What is column chromatography?
Column Chromatography
- Separation of molecules by column chromatography.
- A solution containing a mixture of different molecules, is applied to the top of a cylindrical glass or plastic column filled with a permeable solid matrix, such as cellulose.
- Large amount of solvent is passed slowly through the column and collected in separate tubes as it emerges from the bottom.
- Various components travel at different rates through the column and are fractionated into different tubes.
What are the matrices for column chromatography?
Matrices for column Chromatography
- Ion-exchange chromatography
- Insoluble matrix carries ionic charges that retard the movement of molecules of opposite charge.
- Gel-filtration chromatography
- Small beads that fill the matrix are inert but porous.

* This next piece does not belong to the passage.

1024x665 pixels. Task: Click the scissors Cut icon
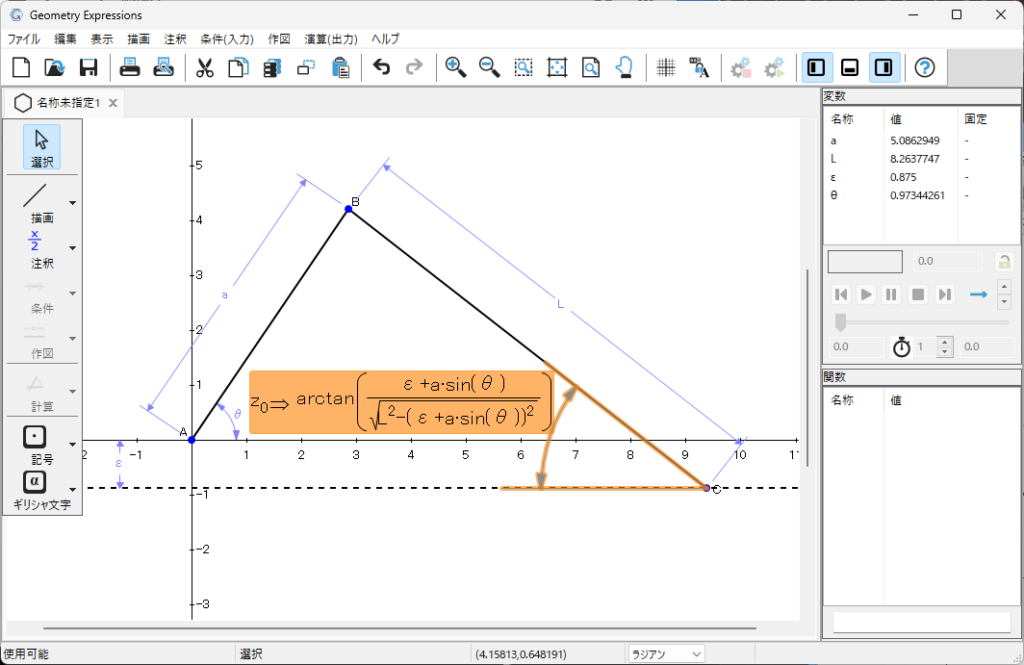point(205,68)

- Molecules that are small enough to penetrate the beads are delayed and travel more slowly.
- Affinity chromatography.
- Insoluble matrix is covalently linked to specific ligand, such as an antibody or enzyme, that will bind to a specific protein.

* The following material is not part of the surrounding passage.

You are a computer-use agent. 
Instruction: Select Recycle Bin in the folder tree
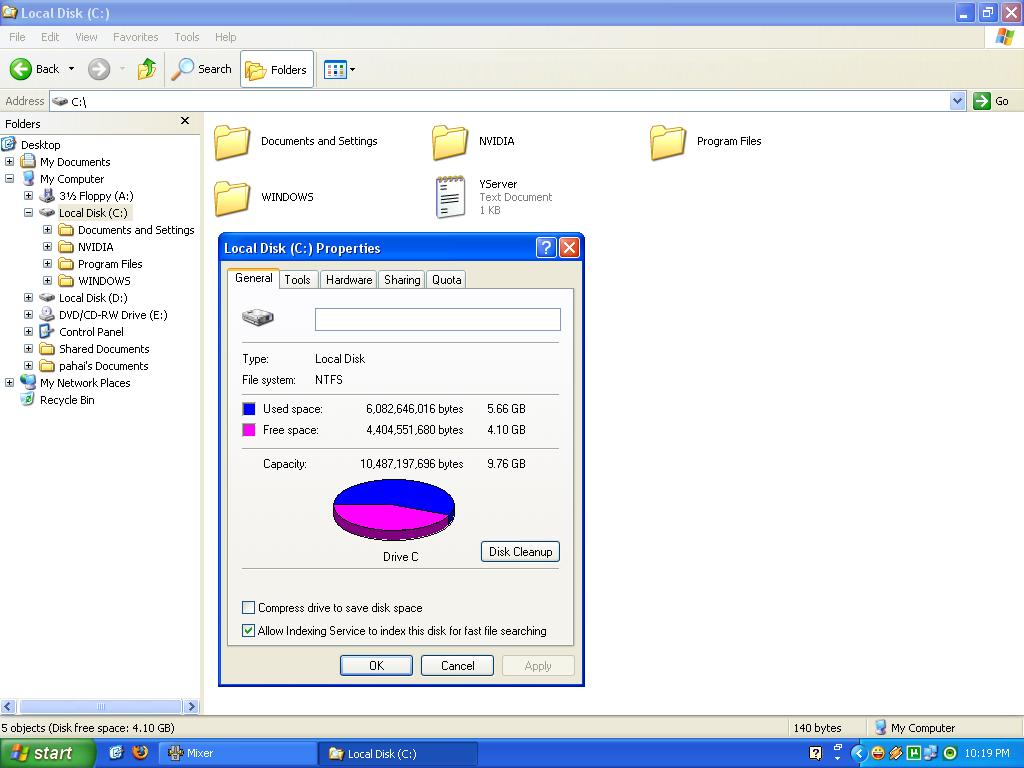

- Bound proteins are then eluted by dissociating the antibody-antigen complex with concentrated salt solutions or solutions of high or low pH.
What are restriction endonucleases?
Restriction Endonucleases
- Enzymes isolated from bacteria that cut DNA at specific sites.
What happens in a ligase reaction?
Ligase Reaction
- “Glues’ DNA ends together.
- Much easier with compatible cohesive ends.
How can DNA be cloned using bacteria?
DNA Cloning in Bacteria
- DNA fragment to be cloned is inserted in plasmid that has been engineered to serve varius functions i.e. carry and replicate manipulated gene products.
When analyzing DNA, what makes analysis by electrophoresis different from SDS-PAGE?
DNA Analysis
- Agarose gel used instead of polyacrylamide gel.
- DNA is already negatively charged, SDS not needed to add negative charge.
Describe cloning vectors.
Cloning Vectors
- Plasmids have been engineered to serve various functions i.e. carry and replicate manipulated gene products.
Describe SNPs.
SNPs
- You are 99.9% the same as the person next to you.
- There are 3 million base pair differences between you and the person sitting next to you.
- SNP variants can be neutral, pathogenic, or predisposing.
In development of an embryo, what are the four phases of development?
Embryo Development - Phases
- Proliferation
- Specialization
- Interaction
- Movement
What does it mean to say that homologous proteins are functionally interchangeable?
Homologous Proteins
- Basic machinery for development is similar for all organisms.
- Homologous proteins are functionally interchangeable.
Describe the process of gastrulation.
Gastrulation
- Blastula consists of a sheet of epithelial cells facing the external medium.
- This sheet gives rise to ectoderm.
- Ectoderm is precursor of nervous system and epidermis.
- Part of epithelial sheet becomes tucked into the interior giving rise to endoderm.
- Endoderm is the precursor of gut, lung and liver.
- Group of cells move into the space between ectoderm and endoderm giving rise to mesoderm.
- Mesoderm is precursor of muscles and connective tissue.
How is development controlled?
Development Program
- Instructions for producing a multicellular animal is contained in non-coding regulatory DNA associated with each gene.
- DNA contains regulatory elements that serve as binding sites for gene regulatory proteins.
- Regulatory DNA defines the sequential program for development.
- Coding sequences in DNA similar in most organisms but non-coding sequences make one organism different from another and provide uniqueness.
Describe how development decisions impact cell fate.
Development Decisions and Cell Fate
- Cells make developmental decisions long before they show any outward signs of differentiation.
- “Determined” - cells that are fated to develop into a specialized cell type despite changes in environment.
- “Completely undetermined” - cells that can change rapidly due to alterations in environment.
- “Committed” - cells that have some attributes of a particular cell type but can change with environment.